AK Parti vesayete razı mı?

İhsan Dağı

Bir ülkede demokrasiyi, hukuku, istikrarı, barışı 11 yüksek mahkeme üyesine emanet etmek... Bunun adı cumhuriyet değil, oligarşi olabilir ancak.

AK Parti kapatılmadı. Anayasa Mahkemesi üyelerinin beşi siyasi değerlendirmelerle kapatma kararının yaratması çok muhtemel kaotik sonuçlarından kaçınmak istediler. Ama doğabilecek bütün siyasi, ekonomik ve sosyal sonuçlarına rağmen mahkeme üyelerinin altısı kapatma yönünde oy kullandı. Kararın kapatmama yönünde çıkmasını sağlayan sadece bir üyenin tercihiydi.

Kapatma talebinin reddi Anayasa Mahkemesi'nin kararının sadece bir boyutu. AK Parti böylece kurumsal yapısı ve parlamento çoğunluğuyla 'yola devam' edecek. Ancak kararın ikinci bir boyutu da var: AK Parti başsavcının iddiası doğrultusunda 'laiklik karşıtı eylemlerin odağı' ilan edildi. Doğrusu bu davayı açanlar AK Parti'yi 'laiklik' konusunda 'aklamayı' akıllarından bile geçirmemişlerdir. Dolayısıyla bu, verebilecekleri 'en hafif' ceza.

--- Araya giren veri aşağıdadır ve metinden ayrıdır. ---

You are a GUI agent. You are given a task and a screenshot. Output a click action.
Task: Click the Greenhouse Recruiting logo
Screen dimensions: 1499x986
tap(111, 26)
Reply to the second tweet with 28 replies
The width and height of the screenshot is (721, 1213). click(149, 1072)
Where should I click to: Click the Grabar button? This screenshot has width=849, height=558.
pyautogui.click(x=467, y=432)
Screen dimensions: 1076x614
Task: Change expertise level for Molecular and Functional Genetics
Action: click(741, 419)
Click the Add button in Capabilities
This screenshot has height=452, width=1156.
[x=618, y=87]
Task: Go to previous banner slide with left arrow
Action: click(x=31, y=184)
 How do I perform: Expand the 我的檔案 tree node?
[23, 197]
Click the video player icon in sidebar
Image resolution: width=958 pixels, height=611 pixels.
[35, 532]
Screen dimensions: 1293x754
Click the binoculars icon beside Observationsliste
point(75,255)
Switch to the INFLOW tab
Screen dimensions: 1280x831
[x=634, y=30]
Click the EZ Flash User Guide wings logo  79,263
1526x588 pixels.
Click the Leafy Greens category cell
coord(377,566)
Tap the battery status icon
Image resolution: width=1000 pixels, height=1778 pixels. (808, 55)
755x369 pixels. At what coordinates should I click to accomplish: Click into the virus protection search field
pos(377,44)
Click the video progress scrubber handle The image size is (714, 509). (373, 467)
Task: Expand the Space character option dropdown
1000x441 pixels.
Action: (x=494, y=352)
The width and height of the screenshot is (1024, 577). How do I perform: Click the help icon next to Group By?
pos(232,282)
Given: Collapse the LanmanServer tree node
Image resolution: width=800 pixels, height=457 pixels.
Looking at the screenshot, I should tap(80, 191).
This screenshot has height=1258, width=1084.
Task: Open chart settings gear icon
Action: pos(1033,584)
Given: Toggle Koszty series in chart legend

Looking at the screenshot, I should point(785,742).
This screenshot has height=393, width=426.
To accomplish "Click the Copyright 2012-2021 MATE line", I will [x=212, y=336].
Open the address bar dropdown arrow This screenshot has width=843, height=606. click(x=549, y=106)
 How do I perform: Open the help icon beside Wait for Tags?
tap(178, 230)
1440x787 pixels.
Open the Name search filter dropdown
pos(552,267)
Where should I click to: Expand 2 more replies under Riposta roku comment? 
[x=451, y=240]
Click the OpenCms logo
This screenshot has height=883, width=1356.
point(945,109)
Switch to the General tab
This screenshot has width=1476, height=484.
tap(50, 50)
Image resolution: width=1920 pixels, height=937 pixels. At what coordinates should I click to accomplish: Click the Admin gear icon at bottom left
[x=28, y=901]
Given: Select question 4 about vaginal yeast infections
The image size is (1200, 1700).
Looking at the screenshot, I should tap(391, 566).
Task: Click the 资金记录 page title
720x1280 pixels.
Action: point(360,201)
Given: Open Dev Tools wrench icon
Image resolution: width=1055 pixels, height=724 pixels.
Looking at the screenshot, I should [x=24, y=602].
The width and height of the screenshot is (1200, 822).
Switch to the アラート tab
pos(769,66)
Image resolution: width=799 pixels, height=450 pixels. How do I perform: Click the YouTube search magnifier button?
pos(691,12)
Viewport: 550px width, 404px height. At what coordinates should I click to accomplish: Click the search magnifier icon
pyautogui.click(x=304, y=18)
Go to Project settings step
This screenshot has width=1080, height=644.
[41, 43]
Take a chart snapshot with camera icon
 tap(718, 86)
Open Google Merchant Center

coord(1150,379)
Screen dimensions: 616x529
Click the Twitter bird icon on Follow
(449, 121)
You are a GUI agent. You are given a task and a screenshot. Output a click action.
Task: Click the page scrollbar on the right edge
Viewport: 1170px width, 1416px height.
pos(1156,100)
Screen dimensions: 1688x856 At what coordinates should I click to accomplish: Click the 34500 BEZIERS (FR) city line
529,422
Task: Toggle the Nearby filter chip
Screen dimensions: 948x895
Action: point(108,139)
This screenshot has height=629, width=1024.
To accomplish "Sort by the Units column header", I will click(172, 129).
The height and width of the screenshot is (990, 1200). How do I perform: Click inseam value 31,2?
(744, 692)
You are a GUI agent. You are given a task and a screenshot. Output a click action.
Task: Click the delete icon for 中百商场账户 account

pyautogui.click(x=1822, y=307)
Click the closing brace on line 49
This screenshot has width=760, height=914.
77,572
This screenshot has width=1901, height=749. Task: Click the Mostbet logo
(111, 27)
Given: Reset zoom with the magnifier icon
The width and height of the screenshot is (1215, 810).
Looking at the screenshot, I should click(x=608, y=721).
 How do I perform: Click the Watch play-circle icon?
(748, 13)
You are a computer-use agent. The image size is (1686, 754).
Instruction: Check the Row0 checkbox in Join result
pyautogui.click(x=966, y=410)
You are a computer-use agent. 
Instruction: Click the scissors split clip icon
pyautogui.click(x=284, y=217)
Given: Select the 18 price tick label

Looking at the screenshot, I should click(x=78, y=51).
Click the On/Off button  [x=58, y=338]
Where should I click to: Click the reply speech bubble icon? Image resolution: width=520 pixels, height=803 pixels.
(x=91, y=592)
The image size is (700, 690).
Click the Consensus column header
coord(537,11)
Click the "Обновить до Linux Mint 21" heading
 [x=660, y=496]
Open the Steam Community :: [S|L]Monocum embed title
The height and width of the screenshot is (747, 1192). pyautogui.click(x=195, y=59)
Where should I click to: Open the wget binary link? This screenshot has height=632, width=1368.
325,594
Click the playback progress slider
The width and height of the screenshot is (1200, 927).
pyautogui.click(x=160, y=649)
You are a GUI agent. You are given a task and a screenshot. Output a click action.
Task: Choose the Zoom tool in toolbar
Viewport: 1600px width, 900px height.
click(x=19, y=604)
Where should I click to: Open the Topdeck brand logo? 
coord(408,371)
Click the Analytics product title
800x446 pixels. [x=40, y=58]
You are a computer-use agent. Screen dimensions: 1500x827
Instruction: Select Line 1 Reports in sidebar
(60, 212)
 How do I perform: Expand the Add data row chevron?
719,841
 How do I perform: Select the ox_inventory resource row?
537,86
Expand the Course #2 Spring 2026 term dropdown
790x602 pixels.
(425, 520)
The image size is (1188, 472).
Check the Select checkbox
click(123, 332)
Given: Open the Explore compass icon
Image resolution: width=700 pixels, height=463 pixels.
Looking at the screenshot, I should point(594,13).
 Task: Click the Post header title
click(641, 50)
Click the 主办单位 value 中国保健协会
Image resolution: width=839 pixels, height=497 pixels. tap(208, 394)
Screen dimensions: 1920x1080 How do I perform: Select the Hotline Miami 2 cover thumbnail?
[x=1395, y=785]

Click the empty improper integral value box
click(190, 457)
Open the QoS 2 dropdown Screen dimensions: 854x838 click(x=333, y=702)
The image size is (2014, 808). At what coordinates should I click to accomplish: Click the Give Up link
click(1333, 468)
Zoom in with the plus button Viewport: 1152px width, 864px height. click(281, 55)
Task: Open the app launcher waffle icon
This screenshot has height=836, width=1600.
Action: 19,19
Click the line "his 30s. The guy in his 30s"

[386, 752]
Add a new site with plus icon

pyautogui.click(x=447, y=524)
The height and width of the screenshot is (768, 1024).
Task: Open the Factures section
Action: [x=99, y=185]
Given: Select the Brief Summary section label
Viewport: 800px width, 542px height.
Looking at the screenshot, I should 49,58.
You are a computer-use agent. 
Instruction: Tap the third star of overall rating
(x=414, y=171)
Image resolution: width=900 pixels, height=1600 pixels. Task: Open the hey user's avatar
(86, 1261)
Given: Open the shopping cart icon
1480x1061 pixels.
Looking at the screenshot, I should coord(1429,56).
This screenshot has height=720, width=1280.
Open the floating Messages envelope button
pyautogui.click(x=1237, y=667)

Partinin kapatılmaması, demokrasi adına olumlu. Ama 'laiklik karşıtı odak' ilan edilmenin de bir hükmü olacak. Öncelikle başsavcının dayanaksız, mantıksız ve ideolojik önyargılarla dolu iddianamesinin AYM tarafından ikna edici bulunması bir facia. Biliyoruz ki bu, 'ideolojik' bir örtüşmenin sonucu. Amaç belli; AK Parti'nin boynuna 'laiklik karşıtlığı' yaftasını yapıştırmak. Siyasete derin bir müdahale bu. Laiklik tartışmalarının yarattığı gerginliklere açıkça prim veren, davetiye çıkaran, dolayısıyla önümüzdeki dönemde siyaseti ve toplumu daha da gerecek bir karar. Mahkeme açıkça şunu diyor: AK Parti'nin yumuşak karnı laikliktir, oraya vurun!

Bu yönüyle karar AK Parti üzerinde bir 'laiklik vesayeti' kurma girişimidir. Hatta bunun ötesinde mahkeme, son anayasa değişikliğini iptal ederken sergilediği siyaset üzerinde denetleyici, kurucu, düzenleyici vesayetini bu kararıyla daha da ileriye götürmeyi denemektedir.

Yargı, 1999 sonrası 'bürokratik iktidar'ın 'demokratik güçlere' karşı kaybettiği iktidar alanlarını geri alıyor. 'Odak olma' kararı, bürokratik elitin halk iradesi ve halk temsilcileri üzerinde egemenliğini ilan etmesidir adeta. Eğer siyaset kurumu 'tam demokrasi'ye sahip çıkmazsa önümüzdeki dönemde 'bürokratik iktidarın dönüşü'ne tanıklık edeceğiz. Demokrasi üzerindeki 'bürokratik vesayet' AK Parti 'bahanesi'yle yeniden inşa ediliyor. Hem demokratları hem AK Partilileri 'öldürmeyip sıtmaya razı etmek'tir bunun adı.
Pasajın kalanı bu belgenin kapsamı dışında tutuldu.